--- SUPPLIED RECORDS Enclosed Below ---
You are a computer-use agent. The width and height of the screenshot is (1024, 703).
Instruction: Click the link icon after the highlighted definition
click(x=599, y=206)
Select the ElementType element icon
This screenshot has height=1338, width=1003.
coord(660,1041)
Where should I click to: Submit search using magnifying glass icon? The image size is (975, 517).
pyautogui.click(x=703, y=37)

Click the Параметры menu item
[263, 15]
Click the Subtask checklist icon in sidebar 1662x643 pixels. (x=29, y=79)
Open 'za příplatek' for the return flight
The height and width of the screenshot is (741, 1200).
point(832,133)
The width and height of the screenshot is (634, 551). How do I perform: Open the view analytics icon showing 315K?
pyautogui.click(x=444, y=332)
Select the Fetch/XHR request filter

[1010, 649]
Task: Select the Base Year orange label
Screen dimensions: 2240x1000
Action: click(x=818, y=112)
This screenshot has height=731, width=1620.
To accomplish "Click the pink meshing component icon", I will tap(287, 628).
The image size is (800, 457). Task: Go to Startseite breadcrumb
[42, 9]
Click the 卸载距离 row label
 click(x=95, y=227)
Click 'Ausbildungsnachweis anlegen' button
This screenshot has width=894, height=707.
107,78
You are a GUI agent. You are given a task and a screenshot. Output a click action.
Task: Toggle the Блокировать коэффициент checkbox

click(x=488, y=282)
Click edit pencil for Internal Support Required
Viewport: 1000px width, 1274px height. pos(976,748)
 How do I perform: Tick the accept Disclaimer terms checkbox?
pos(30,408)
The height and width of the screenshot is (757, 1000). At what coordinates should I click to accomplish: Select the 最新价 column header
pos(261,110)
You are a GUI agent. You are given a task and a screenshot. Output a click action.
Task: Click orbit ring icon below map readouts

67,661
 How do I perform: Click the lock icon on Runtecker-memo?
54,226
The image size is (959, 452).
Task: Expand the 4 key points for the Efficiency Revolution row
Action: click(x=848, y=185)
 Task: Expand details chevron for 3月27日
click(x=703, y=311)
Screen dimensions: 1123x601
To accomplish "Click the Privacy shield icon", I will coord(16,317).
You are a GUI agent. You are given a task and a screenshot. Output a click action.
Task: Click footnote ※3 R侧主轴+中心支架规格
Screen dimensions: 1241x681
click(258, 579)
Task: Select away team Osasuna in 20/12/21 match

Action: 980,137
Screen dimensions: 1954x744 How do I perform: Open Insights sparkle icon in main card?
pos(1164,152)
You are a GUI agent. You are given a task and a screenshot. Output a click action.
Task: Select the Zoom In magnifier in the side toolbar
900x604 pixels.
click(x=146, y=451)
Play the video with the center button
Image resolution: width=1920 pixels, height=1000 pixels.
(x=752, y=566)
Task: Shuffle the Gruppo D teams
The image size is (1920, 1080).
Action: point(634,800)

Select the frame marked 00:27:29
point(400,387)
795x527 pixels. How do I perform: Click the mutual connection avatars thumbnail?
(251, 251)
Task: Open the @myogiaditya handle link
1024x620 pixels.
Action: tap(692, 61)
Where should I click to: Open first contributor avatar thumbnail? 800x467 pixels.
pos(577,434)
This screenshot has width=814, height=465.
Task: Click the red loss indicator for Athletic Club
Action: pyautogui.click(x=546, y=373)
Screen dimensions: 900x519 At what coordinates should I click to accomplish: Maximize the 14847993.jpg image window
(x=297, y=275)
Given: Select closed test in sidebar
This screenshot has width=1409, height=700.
--- End of Enclosed SUPPLIED RECORDS ---
Your task is to repeat the data exactly, with nothing left out.

You are a computer-use agent. The width and height of the screenshot is (1024, 703).
Instruction: Click the link icon after the highlighted definition
click(x=599, y=206)
Select the ElementType element icon
This screenshot has height=1338, width=1003.
coord(660,1041)
Where should I click to: Submit search using magnifying glass icon? The image size is (975, 517).
pyautogui.click(x=703, y=37)

Click the Параметры menu item
[263, 15]
Click the Subtask checklist icon in sidebar 1662x643 pixels. (x=29, y=79)
Open 'za příplatek' for the return flight
The height and width of the screenshot is (741, 1200).
point(832,133)
The width and height of the screenshot is (634, 551). How do I perform: Open the view analytics icon showing 315K?
pyautogui.click(x=444, y=332)
Select the Fetch/XHR request filter

[1010, 649]
Task: Select the Base Year orange label
Screen dimensions: 2240x1000
Action: click(x=818, y=112)
This screenshot has height=731, width=1620.
To accomplish "Click the pink meshing component icon", I will tap(287, 628).
The image size is (800, 457). Task: Go to Startseite breadcrumb
[42, 9]
Click the 卸载距离 row label
 click(x=95, y=227)
Click 'Ausbildungsnachweis anlegen' button
This screenshot has width=894, height=707.
107,78
You are a GUI agent. You are given a task and a screenshot. Output a click action.
Task: Toggle the Блокировать коэффициент checkbox

click(x=488, y=282)
Click edit pencil for Internal Support Required
Viewport: 1000px width, 1274px height. pos(976,748)
 How do I perform: Tick the accept Disclaimer terms checkbox?
pos(30,408)
The height and width of the screenshot is (757, 1000). At what coordinates should I click to accomplish: Select the 最新价 column header
pos(261,110)
You are a GUI agent. You are given a task and a screenshot. Output a click action.
Task: Click orbit ring icon below map readouts

67,661
 How do I perform: Click the lock icon on Runtecker-memo?
54,226
The image size is (959, 452).
Task: Expand the 4 key points for the Efficiency Revolution row
Action: click(x=848, y=185)
 Task: Expand details chevron for 3月27日
click(x=703, y=311)
Screen dimensions: 1123x601
To accomplish "Click the Privacy shield icon", I will coord(16,317).
You are a GUI agent. You are given a task and a screenshot. Output a click action.
Task: Click footnote ※3 R侧主轴+中心支架规格
Screen dimensions: 1241x681
click(258, 579)
Task: Select away team Osasuna in 20/12/21 match

Action: 980,137
Screen dimensions: 1954x744 How do I perform: Open Insights sparkle icon in main card?
pos(1164,152)
You are a GUI agent. You are given a task and a screenshot. Output a click action.
Task: Select the Zoom In magnifier in the side toolbar
900x604 pixels.
click(x=146, y=451)
Play the video with the center button
Image resolution: width=1920 pixels, height=1000 pixels.
(x=752, y=566)
Task: Shuffle the Gruppo D teams
The image size is (1920, 1080).
Action: point(634,800)

Select the frame marked 00:27:29
point(400,387)
795x527 pixels. How do I perform: Click the mutual connection avatars thumbnail?
(251, 251)
Task: Open the @myogiaditya handle link
1024x620 pixels.
Action: tap(692, 61)
Where should I click to: Open first contributor avatar thumbnail? 800x467 pixels.
pos(577,434)
This screenshot has width=814, height=465.
Task: Click the red loss indicator for Athletic Club
Action: pyautogui.click(x=546, y=373)
Screen dimensions: 900x519 At what coordinates should I click to accomplish: Maximize the 14847993.jpg image window
(x=297, y=275)
Given: Select closed test in sidebar
This screenshot has width=1409, height=700.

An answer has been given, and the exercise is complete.